La théorie des valences de liaisons est utilisée pour un examen de la stabilité possible de pôles pour la structure de la tourmaline, avec une attention particulière sur les solutions solides impliquant des couples de cations et d’anions hétérovalents. D’importance primordiale à cet égard sont les sites O(1) et O(3), les anions appelés V et W dans la formule générale d’une tourmaline. L’anion O(1) est coordonné par trois cations Y, et donc les occupations locales des sites Y et O(1) sont limitées par la règle des sommes des valences. L’anion O(3) est coordonné par un cation Y et deux cations Z, et l’occupation locale des sites Z et O(3) est fortement régie par le même principe. Parce que le site O(1) peut contenir O, OH et F, et le site O(3) peut contenir O et OH, ces restrictions sur le degré d’ordre local exercent un contrôle prédominant sur les substitutions hétérovalentes dans la structure. Tous les agencements locaux possibles autour des sites O(1) et O(3) sont examinés pour tous les schémas possibles d’occupation hétérovalente de ces sites, et les arrangements locaux des valences de liaison (tels que requis selon la règle de la somme des valences) sont évalués.
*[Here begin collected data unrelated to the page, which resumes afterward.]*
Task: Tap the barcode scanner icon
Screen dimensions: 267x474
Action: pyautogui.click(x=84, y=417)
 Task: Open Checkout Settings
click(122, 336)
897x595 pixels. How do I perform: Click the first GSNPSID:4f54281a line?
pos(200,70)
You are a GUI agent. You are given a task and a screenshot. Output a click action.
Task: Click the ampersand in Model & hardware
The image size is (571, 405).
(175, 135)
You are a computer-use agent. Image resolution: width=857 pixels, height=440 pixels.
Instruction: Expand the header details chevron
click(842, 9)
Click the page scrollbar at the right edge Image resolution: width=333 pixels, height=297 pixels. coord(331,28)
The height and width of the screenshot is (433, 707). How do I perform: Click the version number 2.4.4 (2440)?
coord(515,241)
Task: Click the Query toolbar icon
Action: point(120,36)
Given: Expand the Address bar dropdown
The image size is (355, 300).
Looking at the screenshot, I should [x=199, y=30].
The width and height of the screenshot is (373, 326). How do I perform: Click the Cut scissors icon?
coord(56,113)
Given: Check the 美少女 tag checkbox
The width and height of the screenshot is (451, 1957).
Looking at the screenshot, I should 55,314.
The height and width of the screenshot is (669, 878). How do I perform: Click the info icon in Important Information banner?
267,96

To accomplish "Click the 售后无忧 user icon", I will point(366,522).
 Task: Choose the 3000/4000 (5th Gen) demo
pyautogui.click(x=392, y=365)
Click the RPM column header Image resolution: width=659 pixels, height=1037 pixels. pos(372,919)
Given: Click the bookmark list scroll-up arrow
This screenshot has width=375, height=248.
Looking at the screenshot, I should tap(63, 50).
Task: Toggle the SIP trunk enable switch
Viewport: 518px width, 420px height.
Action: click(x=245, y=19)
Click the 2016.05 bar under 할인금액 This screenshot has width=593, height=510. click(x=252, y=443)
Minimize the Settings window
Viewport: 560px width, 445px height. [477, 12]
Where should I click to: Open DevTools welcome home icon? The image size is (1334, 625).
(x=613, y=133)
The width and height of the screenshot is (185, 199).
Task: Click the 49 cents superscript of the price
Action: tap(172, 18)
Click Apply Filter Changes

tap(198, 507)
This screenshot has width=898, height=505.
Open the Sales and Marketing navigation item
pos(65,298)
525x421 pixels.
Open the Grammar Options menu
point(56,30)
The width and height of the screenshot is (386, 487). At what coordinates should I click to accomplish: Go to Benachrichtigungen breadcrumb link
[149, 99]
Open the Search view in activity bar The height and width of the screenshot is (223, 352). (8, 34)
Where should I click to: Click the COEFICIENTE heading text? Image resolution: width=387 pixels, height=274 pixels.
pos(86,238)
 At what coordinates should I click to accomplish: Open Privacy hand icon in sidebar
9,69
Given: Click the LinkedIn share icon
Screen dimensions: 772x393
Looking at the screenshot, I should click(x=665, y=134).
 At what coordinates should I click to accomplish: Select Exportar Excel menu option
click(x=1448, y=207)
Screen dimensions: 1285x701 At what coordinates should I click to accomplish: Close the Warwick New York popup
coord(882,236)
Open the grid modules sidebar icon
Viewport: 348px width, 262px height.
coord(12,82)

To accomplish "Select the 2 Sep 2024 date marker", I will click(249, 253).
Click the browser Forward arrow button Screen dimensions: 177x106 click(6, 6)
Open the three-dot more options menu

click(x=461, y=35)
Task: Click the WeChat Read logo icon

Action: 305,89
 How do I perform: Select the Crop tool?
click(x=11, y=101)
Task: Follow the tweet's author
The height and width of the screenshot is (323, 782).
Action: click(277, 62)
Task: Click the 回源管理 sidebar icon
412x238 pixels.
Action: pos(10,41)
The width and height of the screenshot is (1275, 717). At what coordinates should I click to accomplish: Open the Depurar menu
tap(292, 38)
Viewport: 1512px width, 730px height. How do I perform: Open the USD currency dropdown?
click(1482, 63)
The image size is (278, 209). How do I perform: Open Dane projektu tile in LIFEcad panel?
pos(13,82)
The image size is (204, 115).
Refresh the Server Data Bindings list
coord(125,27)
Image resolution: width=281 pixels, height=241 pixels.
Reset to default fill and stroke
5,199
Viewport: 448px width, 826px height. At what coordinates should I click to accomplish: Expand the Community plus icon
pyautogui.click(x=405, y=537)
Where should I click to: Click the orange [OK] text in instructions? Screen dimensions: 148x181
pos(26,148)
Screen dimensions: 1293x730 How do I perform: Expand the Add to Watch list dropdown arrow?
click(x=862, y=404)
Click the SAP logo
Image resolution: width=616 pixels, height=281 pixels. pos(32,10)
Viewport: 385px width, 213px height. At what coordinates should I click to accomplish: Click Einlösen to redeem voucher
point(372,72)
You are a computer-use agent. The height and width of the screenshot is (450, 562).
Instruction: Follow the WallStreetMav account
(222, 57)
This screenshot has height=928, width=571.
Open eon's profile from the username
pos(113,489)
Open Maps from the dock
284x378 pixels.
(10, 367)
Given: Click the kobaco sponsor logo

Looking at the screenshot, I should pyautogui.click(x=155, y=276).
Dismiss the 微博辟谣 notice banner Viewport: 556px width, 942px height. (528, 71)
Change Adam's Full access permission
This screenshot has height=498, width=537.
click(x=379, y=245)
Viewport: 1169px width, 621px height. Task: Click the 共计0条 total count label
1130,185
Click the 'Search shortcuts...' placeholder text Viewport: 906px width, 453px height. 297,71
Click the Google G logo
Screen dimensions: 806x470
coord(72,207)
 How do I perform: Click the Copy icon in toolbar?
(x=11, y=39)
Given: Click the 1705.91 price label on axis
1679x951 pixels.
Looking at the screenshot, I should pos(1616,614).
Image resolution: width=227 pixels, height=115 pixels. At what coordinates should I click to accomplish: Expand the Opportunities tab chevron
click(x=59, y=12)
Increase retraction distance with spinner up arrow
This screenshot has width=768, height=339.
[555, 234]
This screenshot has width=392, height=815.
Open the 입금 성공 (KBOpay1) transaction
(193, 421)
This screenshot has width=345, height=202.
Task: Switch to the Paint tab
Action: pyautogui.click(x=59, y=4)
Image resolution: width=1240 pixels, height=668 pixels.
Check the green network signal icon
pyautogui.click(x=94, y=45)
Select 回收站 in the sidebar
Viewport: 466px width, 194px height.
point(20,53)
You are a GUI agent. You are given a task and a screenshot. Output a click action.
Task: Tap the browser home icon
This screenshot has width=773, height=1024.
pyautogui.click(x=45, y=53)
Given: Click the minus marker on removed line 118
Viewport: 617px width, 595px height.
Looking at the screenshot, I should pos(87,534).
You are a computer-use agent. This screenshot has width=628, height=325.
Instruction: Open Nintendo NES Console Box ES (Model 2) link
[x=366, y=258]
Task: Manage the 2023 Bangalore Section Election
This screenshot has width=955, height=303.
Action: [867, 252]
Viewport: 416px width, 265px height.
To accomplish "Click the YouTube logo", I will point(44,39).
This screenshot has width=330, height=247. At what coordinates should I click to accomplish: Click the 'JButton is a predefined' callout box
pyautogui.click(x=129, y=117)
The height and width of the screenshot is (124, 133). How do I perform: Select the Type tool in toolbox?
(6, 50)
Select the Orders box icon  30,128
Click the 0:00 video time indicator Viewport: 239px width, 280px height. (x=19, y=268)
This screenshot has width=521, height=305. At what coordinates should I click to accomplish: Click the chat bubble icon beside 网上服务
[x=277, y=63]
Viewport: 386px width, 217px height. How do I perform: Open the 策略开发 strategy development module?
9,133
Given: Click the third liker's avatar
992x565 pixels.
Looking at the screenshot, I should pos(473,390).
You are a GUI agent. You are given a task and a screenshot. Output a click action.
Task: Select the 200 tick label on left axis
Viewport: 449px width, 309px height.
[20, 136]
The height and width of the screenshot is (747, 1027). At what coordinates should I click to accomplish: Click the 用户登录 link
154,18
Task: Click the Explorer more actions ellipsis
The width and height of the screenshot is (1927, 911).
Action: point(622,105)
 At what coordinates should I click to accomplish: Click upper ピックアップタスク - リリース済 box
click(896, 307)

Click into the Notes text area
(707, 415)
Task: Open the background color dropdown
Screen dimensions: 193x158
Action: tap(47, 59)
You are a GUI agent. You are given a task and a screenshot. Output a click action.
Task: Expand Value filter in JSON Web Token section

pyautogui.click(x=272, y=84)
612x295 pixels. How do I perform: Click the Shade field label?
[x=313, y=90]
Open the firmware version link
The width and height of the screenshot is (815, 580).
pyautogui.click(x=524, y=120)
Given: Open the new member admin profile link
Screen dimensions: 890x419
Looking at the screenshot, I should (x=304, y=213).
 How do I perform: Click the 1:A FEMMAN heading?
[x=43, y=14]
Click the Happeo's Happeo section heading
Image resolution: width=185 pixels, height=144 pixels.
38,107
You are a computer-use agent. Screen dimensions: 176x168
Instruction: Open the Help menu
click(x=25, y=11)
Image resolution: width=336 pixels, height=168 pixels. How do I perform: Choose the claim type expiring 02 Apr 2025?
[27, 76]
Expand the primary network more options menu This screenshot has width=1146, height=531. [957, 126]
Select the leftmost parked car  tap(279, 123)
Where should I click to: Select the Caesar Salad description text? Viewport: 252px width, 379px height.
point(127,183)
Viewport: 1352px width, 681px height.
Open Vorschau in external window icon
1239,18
A partir de ces arrangements locaux, les longueurs de liaison associées sont calculées. Les longueurs qui sont réalistes pour les paires cation–anion impliquées dans ces liaisons indiquent les structures qui pourraient être stables; les longueurs considérées non réalistes sont celles appartenant aux structures qui ne peuvent pas être stables. De cette façon, la stabilité (c’est-à-dire, l’existence) ou l’instabilité de la composition de pôles de la famille de la tourmaline est évaluée.